Donald Trump ist durch sein schlechtes Management der Coronakrise unter Druck geraten und muss aufgrund der zu erwartenden Rezession um seine Wiederwahl am 3. November fürchten. Die Krise könnte auch entscheidende Auswirkungen auf die Kongresswahlen haben. Wie gut stehen die Chancen, dass die Demokraten nach dem Gewinn der Wahlen zum Repräsentantenhaus 2018 dieses Jahr auch den Senat zu ihren Gunsten drehen?

Ausschnitt des US-Senats

Während der US-Wahlkampf aufgrund der Coronakrise in vielerlei Hinsicht unterbrochen ist, tagte der Kongress diese Woche noch, um sich auf mehrere Hilfspakete zur Krisenbewältigung zu einigen. Daneben hat die Trump-Regierung nun ein massives Konjunkturpaket vorgeschlagen, das den Absturz der Wirtschaft verhindern und Trumps Chancen auf seine Wiederwahl am 3. November erhöhen soll. Am gleichen Tag werden alle Mandate des Repräsentantenhauses (derzeit eine demokratische Mehrheit) sowie 33 Sitze des Senats (derzeit eine republikanische Mehrheit) neu vergeben. Während vieles darauf hindeutet, dass die Demokraten die Mehrheit im Repräsentantenhaus halten können, könnten sie auch mehrere Sitze im Senat dazugewinnen. Damit könnte sich die Machtkonstellation in Washington entscheidend verändern.

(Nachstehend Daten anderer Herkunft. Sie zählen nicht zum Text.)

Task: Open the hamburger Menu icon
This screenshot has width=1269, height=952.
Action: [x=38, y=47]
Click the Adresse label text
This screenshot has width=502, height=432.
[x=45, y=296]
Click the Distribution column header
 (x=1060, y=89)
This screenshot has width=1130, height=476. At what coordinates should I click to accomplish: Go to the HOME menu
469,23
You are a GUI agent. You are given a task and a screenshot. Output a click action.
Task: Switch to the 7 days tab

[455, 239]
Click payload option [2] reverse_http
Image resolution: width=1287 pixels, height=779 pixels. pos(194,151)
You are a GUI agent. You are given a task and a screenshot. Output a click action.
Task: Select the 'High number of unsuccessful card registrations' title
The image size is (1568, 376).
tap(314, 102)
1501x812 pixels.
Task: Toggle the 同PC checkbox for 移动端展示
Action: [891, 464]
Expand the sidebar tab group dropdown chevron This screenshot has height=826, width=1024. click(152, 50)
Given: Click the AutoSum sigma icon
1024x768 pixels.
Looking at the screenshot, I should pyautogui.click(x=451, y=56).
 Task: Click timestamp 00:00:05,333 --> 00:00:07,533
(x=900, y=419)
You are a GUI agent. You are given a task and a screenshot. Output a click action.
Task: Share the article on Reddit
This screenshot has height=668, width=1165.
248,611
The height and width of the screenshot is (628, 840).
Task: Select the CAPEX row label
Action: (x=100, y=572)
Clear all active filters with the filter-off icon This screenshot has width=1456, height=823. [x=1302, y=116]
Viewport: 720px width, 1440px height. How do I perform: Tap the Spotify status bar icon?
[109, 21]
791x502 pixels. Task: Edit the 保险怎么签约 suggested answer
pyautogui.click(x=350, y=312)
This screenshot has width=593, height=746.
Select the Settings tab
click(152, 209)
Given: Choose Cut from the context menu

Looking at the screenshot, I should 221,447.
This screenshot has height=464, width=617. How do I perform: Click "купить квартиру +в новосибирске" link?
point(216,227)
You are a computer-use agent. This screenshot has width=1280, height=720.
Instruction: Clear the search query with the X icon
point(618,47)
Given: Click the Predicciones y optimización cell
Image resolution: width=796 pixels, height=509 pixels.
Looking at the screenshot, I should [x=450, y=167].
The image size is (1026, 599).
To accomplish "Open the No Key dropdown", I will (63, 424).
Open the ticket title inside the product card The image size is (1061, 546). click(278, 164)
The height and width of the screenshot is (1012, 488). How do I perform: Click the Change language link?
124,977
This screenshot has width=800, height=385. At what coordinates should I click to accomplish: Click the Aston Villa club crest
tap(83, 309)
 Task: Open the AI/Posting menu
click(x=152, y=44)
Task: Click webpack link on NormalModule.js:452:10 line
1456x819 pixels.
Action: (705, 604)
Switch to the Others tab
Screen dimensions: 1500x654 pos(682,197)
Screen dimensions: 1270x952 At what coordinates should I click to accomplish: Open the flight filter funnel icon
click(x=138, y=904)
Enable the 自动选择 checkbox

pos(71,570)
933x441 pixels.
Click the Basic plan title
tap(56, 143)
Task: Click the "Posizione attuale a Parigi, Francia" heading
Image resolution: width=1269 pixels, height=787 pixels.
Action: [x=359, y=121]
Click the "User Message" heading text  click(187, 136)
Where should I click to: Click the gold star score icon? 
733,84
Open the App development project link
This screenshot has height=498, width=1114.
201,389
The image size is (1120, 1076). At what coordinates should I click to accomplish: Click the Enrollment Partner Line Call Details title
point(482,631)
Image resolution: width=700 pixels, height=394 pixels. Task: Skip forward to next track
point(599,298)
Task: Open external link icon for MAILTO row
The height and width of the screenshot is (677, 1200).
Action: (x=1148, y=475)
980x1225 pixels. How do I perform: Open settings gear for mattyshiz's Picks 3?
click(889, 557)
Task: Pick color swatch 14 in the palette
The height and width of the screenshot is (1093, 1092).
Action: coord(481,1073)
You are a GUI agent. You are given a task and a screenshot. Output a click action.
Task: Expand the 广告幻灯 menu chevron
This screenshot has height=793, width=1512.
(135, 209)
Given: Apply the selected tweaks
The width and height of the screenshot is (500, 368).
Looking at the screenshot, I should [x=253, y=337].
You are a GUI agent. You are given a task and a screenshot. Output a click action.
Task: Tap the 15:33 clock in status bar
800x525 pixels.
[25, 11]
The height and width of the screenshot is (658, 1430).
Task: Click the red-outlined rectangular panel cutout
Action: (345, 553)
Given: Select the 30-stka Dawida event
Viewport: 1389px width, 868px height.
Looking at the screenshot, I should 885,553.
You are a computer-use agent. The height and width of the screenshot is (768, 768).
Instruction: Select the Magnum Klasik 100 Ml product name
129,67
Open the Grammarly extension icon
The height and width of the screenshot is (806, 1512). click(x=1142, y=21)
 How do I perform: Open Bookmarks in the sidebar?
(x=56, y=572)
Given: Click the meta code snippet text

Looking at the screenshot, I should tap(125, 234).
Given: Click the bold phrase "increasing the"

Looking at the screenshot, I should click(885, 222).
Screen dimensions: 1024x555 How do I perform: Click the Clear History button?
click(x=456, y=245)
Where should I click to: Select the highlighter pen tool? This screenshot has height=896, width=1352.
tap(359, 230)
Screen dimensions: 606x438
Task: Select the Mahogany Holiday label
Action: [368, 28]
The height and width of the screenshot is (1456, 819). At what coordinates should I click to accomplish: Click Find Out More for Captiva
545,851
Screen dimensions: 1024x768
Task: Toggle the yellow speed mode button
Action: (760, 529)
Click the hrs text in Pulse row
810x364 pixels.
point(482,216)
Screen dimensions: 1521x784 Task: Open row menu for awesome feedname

Republikanische Mehrheit im Senat ein wichtiger Bestandteil von Trumps Macht

Die republikanische Mehrheit im Senat ist ein wichtiger Bestandteil von Donald Trumps politischer Macht. Unter Mehrheitsführer Mitch McConnell haben die Republikaner der Ernennung von erzkonservativen Verfassungsrichtern und anderen Richter/innen zugestimmt und eine umfassende Steuerreform durchgesetzt – aufgrund ihrer langfristigen Folgen eine aus republikanischer Sicht durchaus erfolgreiche Bilanz. Daneben konnten die Republikaner Trumps Amtsenthebung verhindern.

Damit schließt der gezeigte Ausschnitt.